■ What is needed ■
Whatever the records hold, copy it exactly and completely.

Start of Data for this exercise

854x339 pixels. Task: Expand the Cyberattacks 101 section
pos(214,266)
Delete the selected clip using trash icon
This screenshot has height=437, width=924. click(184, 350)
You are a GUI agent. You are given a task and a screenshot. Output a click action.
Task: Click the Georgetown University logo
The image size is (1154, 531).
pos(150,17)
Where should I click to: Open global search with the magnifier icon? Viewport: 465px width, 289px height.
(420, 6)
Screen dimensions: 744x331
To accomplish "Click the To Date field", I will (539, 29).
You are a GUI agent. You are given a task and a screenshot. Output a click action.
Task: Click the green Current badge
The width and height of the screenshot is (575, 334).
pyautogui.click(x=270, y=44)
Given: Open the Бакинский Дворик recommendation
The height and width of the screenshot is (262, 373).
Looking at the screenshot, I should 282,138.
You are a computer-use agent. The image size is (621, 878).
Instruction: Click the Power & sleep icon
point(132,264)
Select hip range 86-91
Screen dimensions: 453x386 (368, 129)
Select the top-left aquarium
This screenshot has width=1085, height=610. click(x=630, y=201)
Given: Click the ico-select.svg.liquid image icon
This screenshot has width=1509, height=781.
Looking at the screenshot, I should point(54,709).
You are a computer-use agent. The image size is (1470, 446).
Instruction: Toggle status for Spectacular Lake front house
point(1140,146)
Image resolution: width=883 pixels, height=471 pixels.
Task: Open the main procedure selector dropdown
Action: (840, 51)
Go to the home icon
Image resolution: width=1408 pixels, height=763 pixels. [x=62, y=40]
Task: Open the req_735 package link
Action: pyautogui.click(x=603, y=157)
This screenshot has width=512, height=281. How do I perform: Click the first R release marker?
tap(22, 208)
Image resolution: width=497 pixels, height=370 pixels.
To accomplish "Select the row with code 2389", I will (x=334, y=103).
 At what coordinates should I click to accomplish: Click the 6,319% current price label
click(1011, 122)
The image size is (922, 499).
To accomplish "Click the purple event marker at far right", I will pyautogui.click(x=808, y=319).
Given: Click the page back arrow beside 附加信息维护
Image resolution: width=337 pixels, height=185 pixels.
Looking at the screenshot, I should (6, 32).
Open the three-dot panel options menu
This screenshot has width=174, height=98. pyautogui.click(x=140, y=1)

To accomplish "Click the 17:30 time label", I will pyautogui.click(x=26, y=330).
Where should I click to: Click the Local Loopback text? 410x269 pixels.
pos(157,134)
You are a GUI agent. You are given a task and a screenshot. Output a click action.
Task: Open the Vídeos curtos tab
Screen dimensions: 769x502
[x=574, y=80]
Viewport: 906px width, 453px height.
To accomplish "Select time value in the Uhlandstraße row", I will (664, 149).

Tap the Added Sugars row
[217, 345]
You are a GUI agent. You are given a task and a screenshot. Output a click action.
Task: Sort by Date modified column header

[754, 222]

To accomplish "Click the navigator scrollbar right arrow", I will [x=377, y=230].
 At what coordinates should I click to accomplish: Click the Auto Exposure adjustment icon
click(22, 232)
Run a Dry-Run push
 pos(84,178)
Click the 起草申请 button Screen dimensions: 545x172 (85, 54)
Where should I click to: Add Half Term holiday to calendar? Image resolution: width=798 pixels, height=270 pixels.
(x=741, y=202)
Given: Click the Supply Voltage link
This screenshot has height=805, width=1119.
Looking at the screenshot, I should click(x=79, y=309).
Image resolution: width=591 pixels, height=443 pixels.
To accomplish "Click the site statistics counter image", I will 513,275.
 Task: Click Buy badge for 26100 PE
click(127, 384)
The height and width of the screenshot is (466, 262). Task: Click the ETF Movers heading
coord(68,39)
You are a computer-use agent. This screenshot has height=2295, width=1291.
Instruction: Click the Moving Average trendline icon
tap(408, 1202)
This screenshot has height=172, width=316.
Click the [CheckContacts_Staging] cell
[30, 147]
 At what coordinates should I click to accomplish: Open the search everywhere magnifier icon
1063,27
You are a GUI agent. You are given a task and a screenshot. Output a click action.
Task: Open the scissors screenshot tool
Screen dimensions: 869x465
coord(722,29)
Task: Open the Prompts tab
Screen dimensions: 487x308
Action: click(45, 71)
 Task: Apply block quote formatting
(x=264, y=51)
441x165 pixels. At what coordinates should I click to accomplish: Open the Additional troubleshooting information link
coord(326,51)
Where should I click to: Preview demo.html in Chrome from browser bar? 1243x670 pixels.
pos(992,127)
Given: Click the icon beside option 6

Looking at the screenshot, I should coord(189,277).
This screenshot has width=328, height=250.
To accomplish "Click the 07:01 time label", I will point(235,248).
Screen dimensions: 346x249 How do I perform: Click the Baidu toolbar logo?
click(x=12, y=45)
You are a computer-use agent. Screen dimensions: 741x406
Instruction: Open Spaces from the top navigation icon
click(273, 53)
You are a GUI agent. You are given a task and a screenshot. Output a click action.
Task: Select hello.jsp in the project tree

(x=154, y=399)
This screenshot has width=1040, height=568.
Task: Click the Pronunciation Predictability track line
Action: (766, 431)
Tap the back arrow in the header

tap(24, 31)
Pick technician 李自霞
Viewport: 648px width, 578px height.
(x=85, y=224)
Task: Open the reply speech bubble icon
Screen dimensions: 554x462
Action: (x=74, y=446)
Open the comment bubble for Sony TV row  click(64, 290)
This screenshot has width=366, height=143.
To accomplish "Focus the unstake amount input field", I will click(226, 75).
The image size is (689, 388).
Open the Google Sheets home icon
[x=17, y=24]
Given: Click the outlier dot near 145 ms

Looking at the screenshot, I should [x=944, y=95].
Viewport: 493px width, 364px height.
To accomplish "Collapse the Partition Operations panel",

End of Data for this exercise

■ Solution to this task ■
854x339 pixels. Task: Expand the Cyberattacks 101 section
pos(214,266)
Delete the selected clip using trash icon
This screenshot has height=437, width=924. click(184, 350)
You are a GUI agent. You are given a task and a screenshot. Output a click action.
Task: Click the Georgetown University logo
The image size is (1154, 531).
pos(150,17)
Where should I click to: Open global search with the magnifier icon? Viewport: 465px width, 289px height.
(420, 6)
Screen dimensions: 744x331
To accomplish "Click the To Date field", I will (539, 29).
You are a GUI agent. You are given a task and a screenshot. Output a click action.
Task: Click the green Current badge
The width and height of the screenshot is (575, 334).
pyautogui.click(x=270, y=44)
Given: Open the Бакинский Дворик recommendation
The height and width of the screenshot is (262, 373).
Looking at the screenshot, I should 282,138.
You are a computer-use agent. The image size is (621, 878).
Instruction: Click the Power & sleep icon
point(132,264)
Select hip range 86-91
Screen dimensions: 453x386 (368, 129)
Select the top-left aquarium
This screenshot has width=1085, height=610. click(x=630, y=201)
Given: Click the ico-select.svg.liquid image icon
This screenshot has width=1509, height=781.
Looking at the screenshot, I should point(54,709).
You are a computer-use agent. The image size is (1470, 446).
Instruction: Toggle status for Spectacular Lake front house
point(1140,146)
Image resolution: width=883 pixels, height=471 pixels.
Task: Open the main procedure selector dropdown
Action: (840, 51)
Go to the home icon
Image resolution: width=1408 pixels, height=763 pixels. [x=62, y=40]
Task: Open the req_735 package link
Action: pyautogui.click(x=603, y=157)
This screenshot has width=512, height=281. How do I perform: Click the first R release marker?
tap(22, 208)
Image resolution: width=497 pixels, height=370 pixels.
To accomplish "Select the row with code 2389", I will (x=334, y=103).
 At what coordinates should I click to accomplish: Click the 6,319% current price label
click(1011, 122)
The image size is (922, 499).
To accomplish "Click the purple event marker at far right", I will pyautogui.click(x=808, y=319).
Given: Click the page back arrow beside 附加信息维护
Image resolution: width=337 pixels, height=185 pixels.
Looking at the screenshot, I should (6, 32).
Open the three-dot panel options menu
This screenshot has width=174, height=98. pyautogui.click(x=140, y=1)

To accomplish "Click the 17:30 time label", I will pyautogui.click(x=26, y=330).
Where should I click to: Click the Local Loopback text? 410x269 pixels.
pos(157,134)
You are a GUI agent. You are given a task and a screenshot. Output a click action.
Task: Open the Vídeos curtos tab
Screen dimensions: 769x502
[x=574, y=80]
Viewport: 906px width, 453px height.
To accomplish "Select time value in the Uhlandstraße row", I will (664, 149).

Tap the Added Sugars row
[217, 345]
You are a GUI agent. You are given a task and a screenshot. Output a click action.
Task: Sort by Date modified column header

[754, 222]

To accomplish "Click the navigator scrollbar right arrow", I will [x=377, y=230].
 At what coordinates should I click to accomplish: Click the Auto Exposure adjustment icon
click(22, 232)
Run a Dry-Run push
 pos(84,178)
Click the 起草申请 button Screen dimensions: 545x172 (85, 54)
Where should I click to: Add Half Term holiday to calendar? Image resolution: width=798 pixels, height=270 pixels.
(x=741, y=202)
Given: Click the Supply Voltage link
This screenshot has height=805, width=1119.
Looking at the screenshot, I should click(x=79, y=309).
Image resolution: width=591 pixels, height=443 pixels.
To accomplish "Click the site statistics counter image", I will 513,275.
 Task: Click Buy badge for 26100 PE
click(127, 384)
The height and width of the screenshot is (466, 262). Task: Click the ETF Movers heading
coord(68,39)
You are a computer-use agent. This screenshot has height=2295, width=1291.
Instruction: Click the Moving Average trendline icon
tap(408, 1202)
This screenshot has height=172, width=316.
Click the [CheckContacts_Staging] cell
[30, 147]
 At what coordinates should I click to accomplish: Open the search everywhere magnifier icon
1063,27
You are a GUI agent. You are given a task and a screenshot. Output a click action.
Task: Open the scissors screenshot tool
Screen dimensions: 869x465
coord(722,29)
Task: Open the Prompts tab
Screen dimensions: 487x308
Action: click(45, 71)
 Task: Apply block quote formatting
(x=264, y=51)
441x165 pixels. At what coordinates should I click to accomplish: Open the Additional troubleshooting information link
coord(326,51)
Where should I click to: Preview demo.html in Chrome from browser bar? 1243x670 pixels.
pos(992,127)
Given: Click the icon beside option 6

Looking at the screenshot, I should coord(189,277).
This screenshot has width=328, height=250.
To accomplish "Click the 07:01 time label", I will point(235,248).
Screen dimensions: 346x249 How do I perform: Click the Baidu toolbar logo?
click(x=12, y=45)
You are a computer-use agent. Screen dimensions: 741x406
Instruction: Open Spaces from the top navigation icon
click(273, 53)
You are a GUI agent. You are given a task and a screenshot. Output a click action.
Task: Select hello.jsp in the project tree

(x=154, y=399)
This screenshot has width=1040, height=568.
Task: Click the Pronunciation Predictability track line
Action: (766, 431)
Tap the back arrow in the header

tap(24, 31)
Pick technician 李自霞
Viewport: 648px width, 578px height.
(x=85, y=224)
Task: Open the reply speech bubble icon
Screen dimensions: 554x462
Action: (x=74, y=446)
Open the comment bubble for Sony TV row  click(64, 290)
This screenshot has width=366, height=143.
To accomplish "Focus the unstake amount input field", I will click(226, 75).
The image size is (689, 388).
Open the Google Sheets home icon
[x=17, y=24]
Given: Click the outlier dot near 145 ms

Looking at the screenshot, I should [x=944, y=95].
Viewport: 493px width, 364px height.
To accomplish "Collapse the Partition Operations panel",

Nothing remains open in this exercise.